Tim Sherwood: His dream, our nightmare.

Eye-patch wearing singer Gabrielle coined the phrase “dreams, can come true” in her 1993 hit single “Dreams”, a song that must be the background track to Tim Sherwood’s life since becoming Spurs manager. Unfortunately for everyone else connected to Spurs, Tim’s dream has become a nightmare. 

Nightmare status was confirmed as Sherwood’s boys were given a 4-0 drubbing by Brendan Rogers’ men at Anfield last weekend, condemning Spurs’ faint Champions League hopes to death, and with it, any realistic chance of ‘Tim’s list’ becoming reality during the summer…thankfully. 

Sherwood’s ineffectiveness as a manager was optimised by a group of players that looked beaten in the tunnel before kick-off at Anfield; Tim’s passion-fuelled pre-match team talk did little to inspire and there would be only one outcome.
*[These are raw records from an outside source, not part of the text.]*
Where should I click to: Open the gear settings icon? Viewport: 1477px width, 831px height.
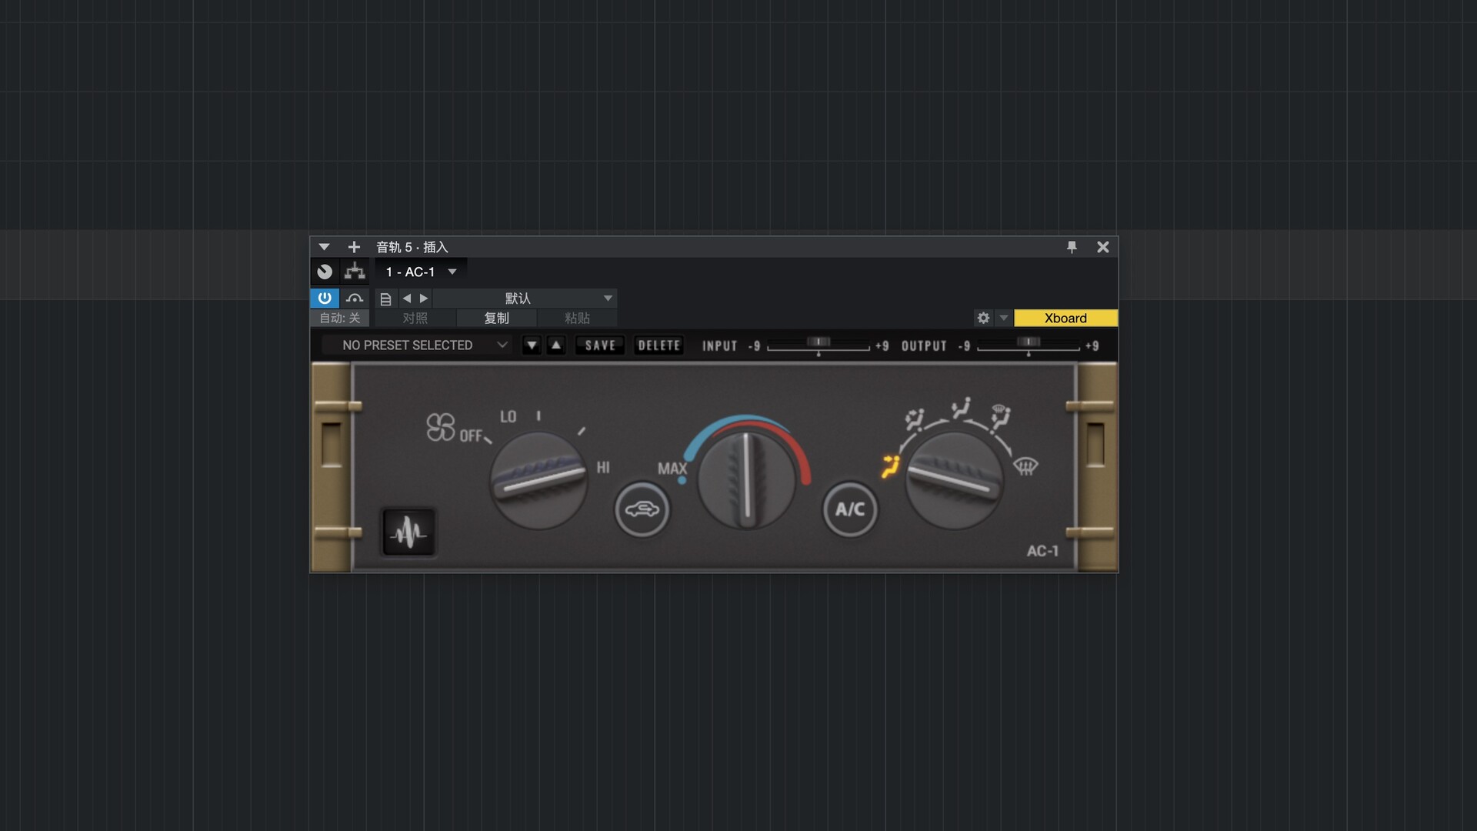983,318
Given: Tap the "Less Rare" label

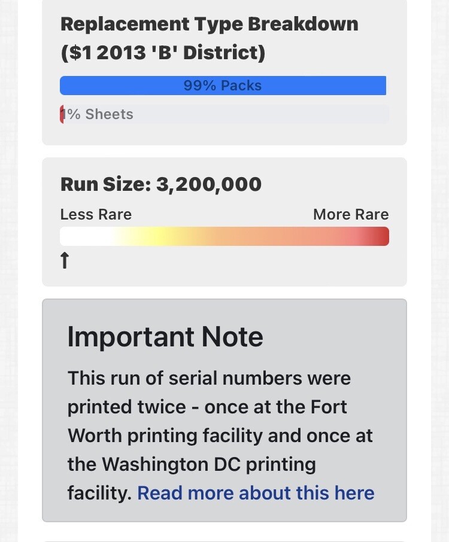Looking at the screenshot, I should pos(96,215).
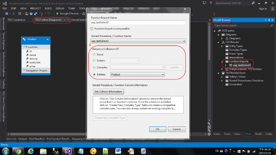Click the Quick Launch search icon

pos(253,3)
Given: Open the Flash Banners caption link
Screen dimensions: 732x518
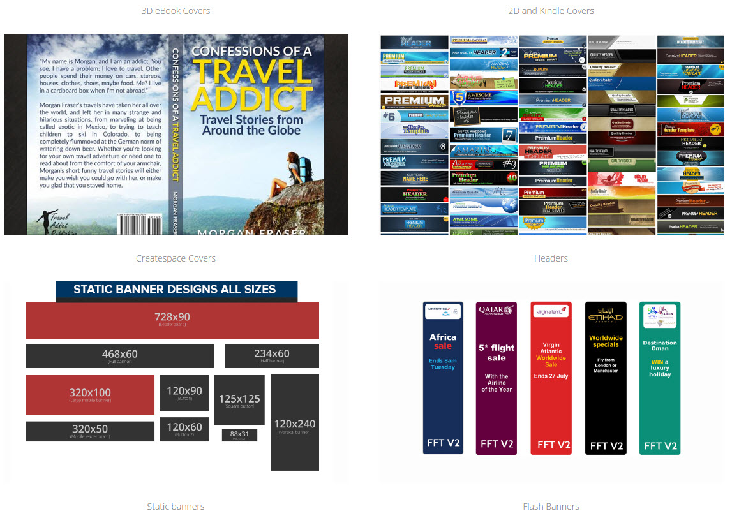Looking at the screenshot, I should pos(551,507).
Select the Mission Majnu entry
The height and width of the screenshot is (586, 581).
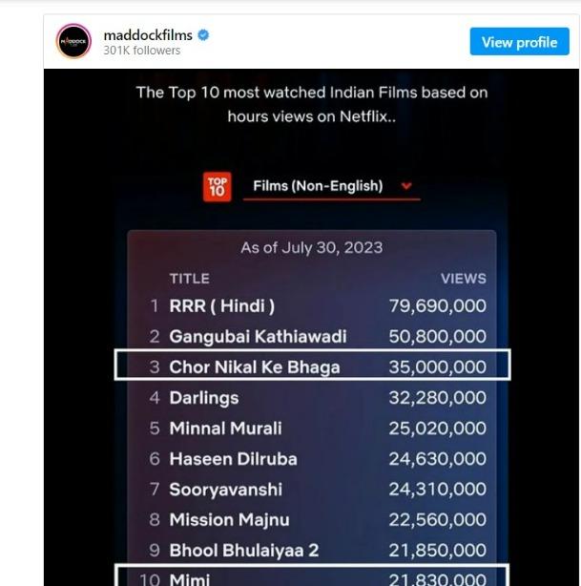click(229, 520)
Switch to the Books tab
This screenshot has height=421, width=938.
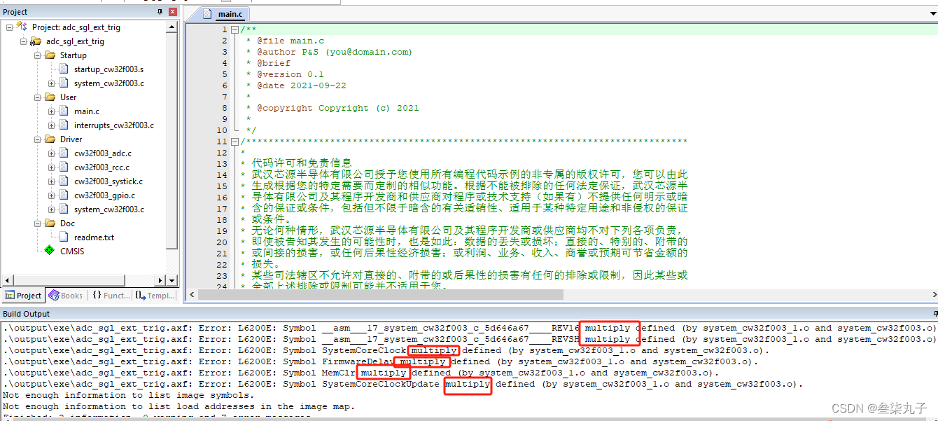coord(66,296)
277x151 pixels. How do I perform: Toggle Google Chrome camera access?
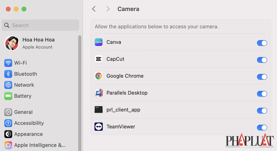[x=262, y=77]
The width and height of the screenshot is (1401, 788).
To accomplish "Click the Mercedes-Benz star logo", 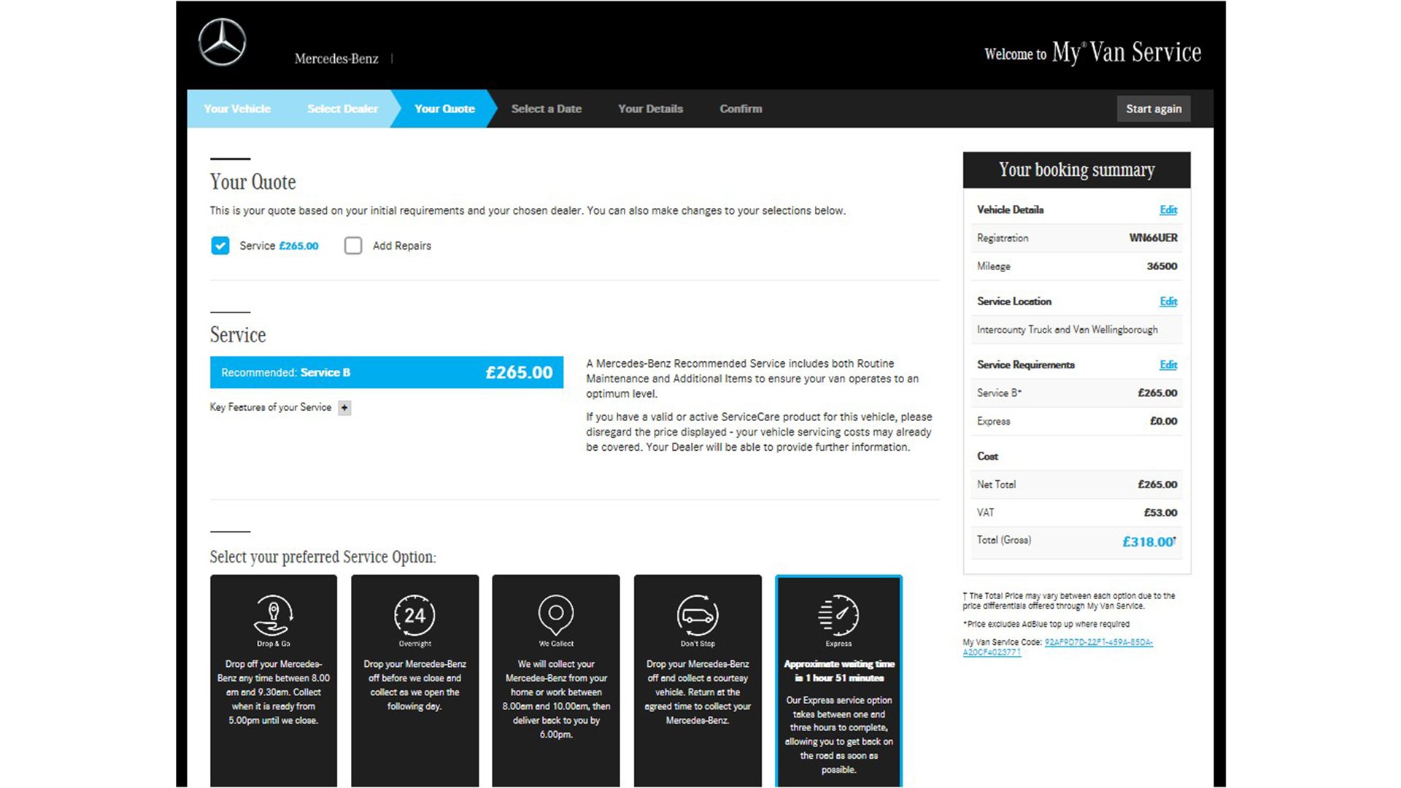I will (223, 42).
The result took the players and fans to rock bottom, I was left scratching my head wishing we were still in the Europa League. 

As my thoughts turned from unsurprising disappointment back to Sherwood’s shortcomings as a manager, the jukebox in my head threw me a Gabrielle lyric: “I can’t believe you’re here, but I know that you’re real…”

This sums up exactly how I feel about Tim. 

I can’t believe that a manager with around four jobs less experience than Andre Villas-Boas was given the reigns at a club that was supposed to be vying for a top-four finish. Any human being, in any job they haven’t done before, will make mistakes.

Football management is no different as AVB proved. The only way to become a top manager is make the mistakes and learn from them – this is usually done in the lower leagues when less is at stake or under the wing of an experienced manager. 

Credit to Tim here, he did stop ranting and raving on the touchline, instead choosing to go and do it behind Daniel Levy in the stands…but then again, he only did that after a call from touchline tyrant Alan Pardew.

Maybe it is apt Tim Sherwood sits in the stands because he manages in the style of a fan plucked from them – minimal tactics, maximum emotion. Ask any successful business leader and they will tell you business and emotion rarely mix well. Emotions need to be controlled and only shown as part of a calculated game plan. 

The game plan under Tim has always been lacking – the home match against Benfica was a perfect example: one manager with a game plan that his players executed perfectly and another with no plan that got rattled and ultimately schooled both tactically and on the touchline. Tim’s weaknesses have been exploited for all to see.  

One of my personal favourite Sherwood moments this season was away to Norwich; we managed just one shot (which was off-target) in 66 minutes of football against the Canaries and he failed to bring on Andros Townsend, who has the highest shots-per-game ratio in the squad and would also have bought some much needed creativity and width.

It’s not all bad. There are some endearing qualities about Tim, it’s a pity most are weak points. His heart on his sleeve attitude was great to see; it showed a spirit and desire that both the Spurs team and us as fans have been lacking. Also Tim was right, players need to be able to air their opinions in the dressing room with each other and not be nicey nicey because nice guys finish last. 

Having read this, it feels like I have been a bit hard on Tim. It’s not like I was expecting much after his appointment; especially after hearing that one of Tim’s own family members described him as “not the sharpest tool in the box” when asked what he thought Tim’s ability to manage Spurs would be. 

A job managing a Premier League side was and is Tim Sherwood’s dream, a dream that despite no experience, and against all odds, came true. Tim may deflect criticism aimed at him to his players, but Daniel Levy is the real villain in this piece. Levy has done a lot for Spurs, but he got this one nightmarishly wrong.